“Martinik çok pahalı! Paris’te 5 Frank’a satılan sabunun fiyatı burada iki misli! Her şey iki misli pahalı, çünkü her şeyin ithal edilmesi gerekiyor. Eğer bu baş belaları amaçlarına ulaşır da Martinik bağımsızlığına kavuşursa bu sonu olur. Fransa’nın yardımı olmaksızın Martinik varlığını sürdüremez. Yok olup gideriz.” “Dediğim gibi, her şey ithal ediliyor. Kendi sebzemizi bile yetiştirmiyoruz. Yerliler çok uyuşuk.”
“Öyle bayağılar ki şu Haitililer. Tam Creole!” (İspanyol asıllı olup Karayip Adaları’nda doğup yaşayan kimse)
ABD’nin güneyinde yaşayan, zenci aleyhtarı olan fakir ve cahil çiftçilere redneck denir.
Bukalemunlar İçin Müzik, Truman Capote, Remzi Kitabevi, 1990. Sayfa 26, 28, 24, 75.

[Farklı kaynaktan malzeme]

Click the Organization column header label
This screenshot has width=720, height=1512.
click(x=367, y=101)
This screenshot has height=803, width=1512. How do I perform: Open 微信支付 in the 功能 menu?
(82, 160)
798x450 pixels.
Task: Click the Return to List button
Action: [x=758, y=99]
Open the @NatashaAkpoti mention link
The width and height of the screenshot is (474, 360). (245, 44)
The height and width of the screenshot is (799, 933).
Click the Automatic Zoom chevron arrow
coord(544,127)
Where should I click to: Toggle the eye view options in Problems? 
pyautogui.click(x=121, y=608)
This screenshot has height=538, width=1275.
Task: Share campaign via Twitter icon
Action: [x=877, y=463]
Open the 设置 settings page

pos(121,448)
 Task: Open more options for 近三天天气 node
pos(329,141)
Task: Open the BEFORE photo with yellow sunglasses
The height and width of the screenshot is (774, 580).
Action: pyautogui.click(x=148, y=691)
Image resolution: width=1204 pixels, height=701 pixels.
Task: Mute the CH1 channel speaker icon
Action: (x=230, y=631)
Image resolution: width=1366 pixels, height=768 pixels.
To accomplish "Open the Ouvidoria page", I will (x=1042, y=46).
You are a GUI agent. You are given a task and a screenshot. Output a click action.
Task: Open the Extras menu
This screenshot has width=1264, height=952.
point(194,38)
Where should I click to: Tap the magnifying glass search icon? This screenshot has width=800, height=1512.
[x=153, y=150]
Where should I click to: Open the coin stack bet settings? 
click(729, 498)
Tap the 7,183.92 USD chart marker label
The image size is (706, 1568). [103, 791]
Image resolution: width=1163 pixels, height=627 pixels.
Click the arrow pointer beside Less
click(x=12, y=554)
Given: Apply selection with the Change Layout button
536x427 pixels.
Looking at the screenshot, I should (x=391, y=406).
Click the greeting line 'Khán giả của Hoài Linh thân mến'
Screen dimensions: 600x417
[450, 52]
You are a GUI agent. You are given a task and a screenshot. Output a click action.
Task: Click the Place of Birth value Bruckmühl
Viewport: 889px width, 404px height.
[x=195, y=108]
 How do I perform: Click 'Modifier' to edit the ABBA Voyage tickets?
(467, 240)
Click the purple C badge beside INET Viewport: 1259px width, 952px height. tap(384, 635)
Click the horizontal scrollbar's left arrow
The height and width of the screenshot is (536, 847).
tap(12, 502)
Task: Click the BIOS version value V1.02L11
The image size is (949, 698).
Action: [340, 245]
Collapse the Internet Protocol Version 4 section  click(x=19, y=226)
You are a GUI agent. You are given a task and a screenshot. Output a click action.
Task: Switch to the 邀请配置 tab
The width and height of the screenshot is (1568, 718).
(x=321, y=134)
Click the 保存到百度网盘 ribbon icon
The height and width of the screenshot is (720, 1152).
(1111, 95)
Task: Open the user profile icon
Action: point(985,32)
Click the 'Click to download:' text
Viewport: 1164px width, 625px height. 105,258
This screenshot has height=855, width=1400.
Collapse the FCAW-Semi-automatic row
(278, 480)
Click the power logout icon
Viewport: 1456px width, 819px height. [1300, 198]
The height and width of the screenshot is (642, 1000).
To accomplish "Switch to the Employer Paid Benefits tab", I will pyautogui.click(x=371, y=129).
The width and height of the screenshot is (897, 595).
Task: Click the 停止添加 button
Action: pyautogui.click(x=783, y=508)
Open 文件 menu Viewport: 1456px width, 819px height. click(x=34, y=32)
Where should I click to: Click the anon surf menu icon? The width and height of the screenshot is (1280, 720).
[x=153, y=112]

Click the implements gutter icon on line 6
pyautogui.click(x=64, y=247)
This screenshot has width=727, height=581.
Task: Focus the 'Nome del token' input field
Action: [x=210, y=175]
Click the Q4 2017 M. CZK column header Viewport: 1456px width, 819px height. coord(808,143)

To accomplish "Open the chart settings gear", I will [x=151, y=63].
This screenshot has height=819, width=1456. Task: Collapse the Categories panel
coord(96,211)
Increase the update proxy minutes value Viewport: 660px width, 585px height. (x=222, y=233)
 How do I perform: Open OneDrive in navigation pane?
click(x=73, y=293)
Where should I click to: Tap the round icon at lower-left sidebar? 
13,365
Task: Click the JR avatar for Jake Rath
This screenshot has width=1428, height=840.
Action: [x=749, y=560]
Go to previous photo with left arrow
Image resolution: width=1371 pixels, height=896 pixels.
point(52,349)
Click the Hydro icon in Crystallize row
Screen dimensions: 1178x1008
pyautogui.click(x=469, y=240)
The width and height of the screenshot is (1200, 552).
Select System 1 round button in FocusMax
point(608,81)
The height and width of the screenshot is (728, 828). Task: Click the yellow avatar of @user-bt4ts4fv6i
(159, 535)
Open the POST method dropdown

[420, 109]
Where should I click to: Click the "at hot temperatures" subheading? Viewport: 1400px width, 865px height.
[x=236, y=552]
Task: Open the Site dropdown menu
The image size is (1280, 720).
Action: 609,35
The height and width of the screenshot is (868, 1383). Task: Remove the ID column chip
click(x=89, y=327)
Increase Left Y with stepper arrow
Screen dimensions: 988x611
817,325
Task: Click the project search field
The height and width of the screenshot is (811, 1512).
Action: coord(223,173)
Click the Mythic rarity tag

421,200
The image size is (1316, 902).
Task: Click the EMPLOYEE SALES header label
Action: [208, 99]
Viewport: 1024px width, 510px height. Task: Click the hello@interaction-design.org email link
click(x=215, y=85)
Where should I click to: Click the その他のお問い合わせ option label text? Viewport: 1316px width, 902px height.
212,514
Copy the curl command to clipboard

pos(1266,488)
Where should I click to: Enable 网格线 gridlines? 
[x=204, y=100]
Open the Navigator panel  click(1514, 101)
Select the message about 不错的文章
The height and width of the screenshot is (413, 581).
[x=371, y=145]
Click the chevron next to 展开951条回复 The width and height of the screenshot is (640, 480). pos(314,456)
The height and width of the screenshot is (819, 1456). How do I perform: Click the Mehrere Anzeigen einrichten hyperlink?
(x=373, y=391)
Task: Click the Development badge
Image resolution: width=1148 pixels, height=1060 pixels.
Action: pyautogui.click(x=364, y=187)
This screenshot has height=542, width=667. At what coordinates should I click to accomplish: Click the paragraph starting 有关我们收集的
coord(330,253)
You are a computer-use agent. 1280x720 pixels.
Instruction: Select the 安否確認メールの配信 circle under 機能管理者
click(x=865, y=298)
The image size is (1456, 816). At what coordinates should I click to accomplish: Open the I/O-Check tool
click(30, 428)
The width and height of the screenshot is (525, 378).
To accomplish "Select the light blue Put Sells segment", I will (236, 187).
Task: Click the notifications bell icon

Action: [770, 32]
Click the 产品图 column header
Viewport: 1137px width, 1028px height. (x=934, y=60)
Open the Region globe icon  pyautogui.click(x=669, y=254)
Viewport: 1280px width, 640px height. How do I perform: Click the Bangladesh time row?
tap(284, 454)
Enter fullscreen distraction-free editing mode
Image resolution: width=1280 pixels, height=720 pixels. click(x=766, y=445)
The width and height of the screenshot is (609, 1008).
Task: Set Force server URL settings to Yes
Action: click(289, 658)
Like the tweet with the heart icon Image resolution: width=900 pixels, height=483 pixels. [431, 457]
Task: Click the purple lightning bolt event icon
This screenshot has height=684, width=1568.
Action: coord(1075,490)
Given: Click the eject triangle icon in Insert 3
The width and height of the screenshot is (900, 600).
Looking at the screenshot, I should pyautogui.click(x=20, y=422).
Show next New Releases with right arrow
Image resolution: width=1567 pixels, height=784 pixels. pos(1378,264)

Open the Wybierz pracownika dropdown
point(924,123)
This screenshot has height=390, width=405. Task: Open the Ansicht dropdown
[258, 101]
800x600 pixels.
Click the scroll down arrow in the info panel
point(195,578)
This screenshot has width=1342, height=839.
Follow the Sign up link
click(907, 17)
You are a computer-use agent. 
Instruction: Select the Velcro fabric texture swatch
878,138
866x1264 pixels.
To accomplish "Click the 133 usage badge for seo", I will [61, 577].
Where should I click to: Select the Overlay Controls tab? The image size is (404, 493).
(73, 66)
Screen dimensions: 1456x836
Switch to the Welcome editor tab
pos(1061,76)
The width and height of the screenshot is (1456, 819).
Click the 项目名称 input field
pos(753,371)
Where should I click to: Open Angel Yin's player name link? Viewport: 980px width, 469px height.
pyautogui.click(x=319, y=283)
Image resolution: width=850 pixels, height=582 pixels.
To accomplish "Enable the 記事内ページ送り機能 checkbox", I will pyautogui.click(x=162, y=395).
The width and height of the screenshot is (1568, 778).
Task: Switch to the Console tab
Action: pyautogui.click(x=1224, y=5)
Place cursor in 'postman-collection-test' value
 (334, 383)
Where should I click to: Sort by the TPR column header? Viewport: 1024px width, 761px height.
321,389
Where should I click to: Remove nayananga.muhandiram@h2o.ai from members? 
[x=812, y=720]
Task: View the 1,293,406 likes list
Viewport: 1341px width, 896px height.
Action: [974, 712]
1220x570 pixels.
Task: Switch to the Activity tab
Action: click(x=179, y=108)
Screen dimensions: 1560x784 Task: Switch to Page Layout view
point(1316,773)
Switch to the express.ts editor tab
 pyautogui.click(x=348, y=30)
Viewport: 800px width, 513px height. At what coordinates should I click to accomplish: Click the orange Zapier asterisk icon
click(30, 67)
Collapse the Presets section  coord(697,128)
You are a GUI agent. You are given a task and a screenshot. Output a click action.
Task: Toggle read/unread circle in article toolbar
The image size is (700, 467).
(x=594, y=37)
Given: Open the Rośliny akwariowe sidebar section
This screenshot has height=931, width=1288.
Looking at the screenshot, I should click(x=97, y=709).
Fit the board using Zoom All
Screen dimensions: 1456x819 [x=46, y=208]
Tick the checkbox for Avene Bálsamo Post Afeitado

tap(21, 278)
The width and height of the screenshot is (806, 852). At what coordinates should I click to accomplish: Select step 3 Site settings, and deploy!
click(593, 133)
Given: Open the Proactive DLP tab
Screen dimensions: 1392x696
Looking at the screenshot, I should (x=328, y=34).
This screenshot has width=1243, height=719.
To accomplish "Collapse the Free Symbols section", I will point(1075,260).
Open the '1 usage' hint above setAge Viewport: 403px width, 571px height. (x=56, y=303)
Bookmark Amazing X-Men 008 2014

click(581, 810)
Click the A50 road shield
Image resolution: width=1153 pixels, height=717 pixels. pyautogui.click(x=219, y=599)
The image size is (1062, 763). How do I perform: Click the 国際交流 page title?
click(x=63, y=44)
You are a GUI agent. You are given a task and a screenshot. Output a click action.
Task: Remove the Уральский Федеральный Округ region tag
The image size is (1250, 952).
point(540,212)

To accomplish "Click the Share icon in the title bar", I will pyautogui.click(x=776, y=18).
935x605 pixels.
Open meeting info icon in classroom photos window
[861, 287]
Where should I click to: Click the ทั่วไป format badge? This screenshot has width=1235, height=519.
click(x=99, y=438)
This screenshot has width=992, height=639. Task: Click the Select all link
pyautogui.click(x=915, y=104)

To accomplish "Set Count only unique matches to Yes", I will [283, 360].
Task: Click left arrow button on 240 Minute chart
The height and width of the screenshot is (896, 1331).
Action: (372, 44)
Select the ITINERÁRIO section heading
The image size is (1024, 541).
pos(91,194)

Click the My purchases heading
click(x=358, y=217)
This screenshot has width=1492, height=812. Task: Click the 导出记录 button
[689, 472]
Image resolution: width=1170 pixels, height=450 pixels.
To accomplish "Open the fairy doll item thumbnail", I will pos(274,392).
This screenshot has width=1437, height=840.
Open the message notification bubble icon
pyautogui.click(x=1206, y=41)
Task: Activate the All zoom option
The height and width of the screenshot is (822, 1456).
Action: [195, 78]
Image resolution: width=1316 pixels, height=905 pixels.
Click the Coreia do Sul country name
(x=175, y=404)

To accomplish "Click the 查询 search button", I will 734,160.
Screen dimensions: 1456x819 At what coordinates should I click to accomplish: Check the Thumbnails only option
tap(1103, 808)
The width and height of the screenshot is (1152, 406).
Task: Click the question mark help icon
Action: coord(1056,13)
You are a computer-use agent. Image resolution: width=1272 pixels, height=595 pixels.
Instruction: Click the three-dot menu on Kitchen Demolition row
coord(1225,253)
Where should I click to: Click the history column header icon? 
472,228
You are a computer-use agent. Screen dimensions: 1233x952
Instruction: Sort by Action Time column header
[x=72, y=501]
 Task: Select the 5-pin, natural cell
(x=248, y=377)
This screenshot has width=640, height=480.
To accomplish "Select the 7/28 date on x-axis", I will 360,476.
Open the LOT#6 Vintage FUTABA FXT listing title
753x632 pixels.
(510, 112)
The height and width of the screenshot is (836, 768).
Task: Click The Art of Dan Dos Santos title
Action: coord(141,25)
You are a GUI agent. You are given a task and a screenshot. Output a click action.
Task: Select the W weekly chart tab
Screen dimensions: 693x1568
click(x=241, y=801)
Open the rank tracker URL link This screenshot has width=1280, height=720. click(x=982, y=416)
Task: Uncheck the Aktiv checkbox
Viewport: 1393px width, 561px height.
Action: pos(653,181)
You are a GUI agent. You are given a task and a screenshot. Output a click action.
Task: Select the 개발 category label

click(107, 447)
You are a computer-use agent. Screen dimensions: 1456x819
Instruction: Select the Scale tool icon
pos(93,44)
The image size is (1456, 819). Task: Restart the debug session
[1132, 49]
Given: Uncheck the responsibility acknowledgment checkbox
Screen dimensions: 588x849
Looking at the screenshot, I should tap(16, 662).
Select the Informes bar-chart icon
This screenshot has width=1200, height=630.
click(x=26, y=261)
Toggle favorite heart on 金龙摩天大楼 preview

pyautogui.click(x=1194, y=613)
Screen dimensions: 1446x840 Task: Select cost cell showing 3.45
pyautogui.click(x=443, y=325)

“Hakikat ve kurmaca karşıtlığının etik boyutu üzerine yoğunlaşmamın, önce beyaz bir Güney Afrikalı iken sonraları beyaz bir Avustralyalı olma ve arada geçen yıllarda, toplumsal bir gerçeklik olarak beyazlığın Güney Afrika ya da Avustralya’dakinden daha örtülü olmakla birlikte yine orada olduğu Amerika Birleşik Devletleri’nde bir beyaz olarak yaşama deneyimimden kaynaklandığına eminim. Başka bir deyişle, uzun süre kendini alenen ırkçı bir çerçevede tanımlayan ve yabancı bir toprağa yerleşmede (“medeniyet götürme”de) gösterdiği başarının gurur duyulası bir şey olduğuna inanan ama sonra, benim yaşadığım dönemde, dünya tarihinin yapısından kaynaklı sebeplerle, kendisine ve başarılarına bakışını keskin bir şekilde gözden geçirip düzeltmek, dolayısıyla kendi hakkında kendine anlattığı hikayeyi, yani tarihini gözden geçirip düzeltmek zorunda kalan fetihçi bir grubun üyesi olarak yaşadım ben.
Avustralya bu açıdan bilhassa ilginç. Kabaca özetlemek gerekirse, günümüzde Avustralya’da hüküm süren hikaye, önceki beyaz yerleşimci kuşakların ataları Avrupalı olduğu için yerli Avustralyalılardan daha iyi oldukları ve dolayısıyla onlara boyun eğdirmekte, topraklarını ele geçirmekte haklı oldukları minvalindeki habis yanılsamanın etkisi altında hareket ettikleri yönünde. Ama İkinci Dünya Savaşı’ndan sonra olgunluğa eren beyaz Avustralyalı kuşaklar bir tür bilinç evrimi geçirdi ve bu evrimin sonucunda Avustralya’da 1788’den beri gerçekte neler olup bittiği hakkında, daha iyi ve daha hakiki bir kavrayış, yani kendileri hakkında daha iyi ve hakiki bir tarih geliştirdi.
Bu daha iyi ve daha hakiki tarihte, günümüzün beyaz Avustralyalıları hala ecdadının işlediği büyük bir suçun varis ve lehtarı hala, bu onlar gibi aydın insanların asla işlemeyeceği türden bir suç; ama kendilerine ve dünya tarihindeki rollerine dair yanlış bir anlayışın kölesi olan ataları insanı felç eden ahlaki sancılar çekmeden bu suçu işleyebilmişler.
Büyük büyükannemle büyük büyükbabam (gözden geçmiş hikayeye göre) meyvelerini şu an benim yediğim şeytani bir projeye ortak olan suçlulardı. Ama onlardan sonra gelenler iyi hayatlar sürebilsin diye zorluklar çeken cesur ve dürüst insanlardı aynı zamanda.”
İyi Hikaye, J. M. Coetzee ve Arabella Kurtz, Can Yayınları, 2023. Sayfa 78, 79.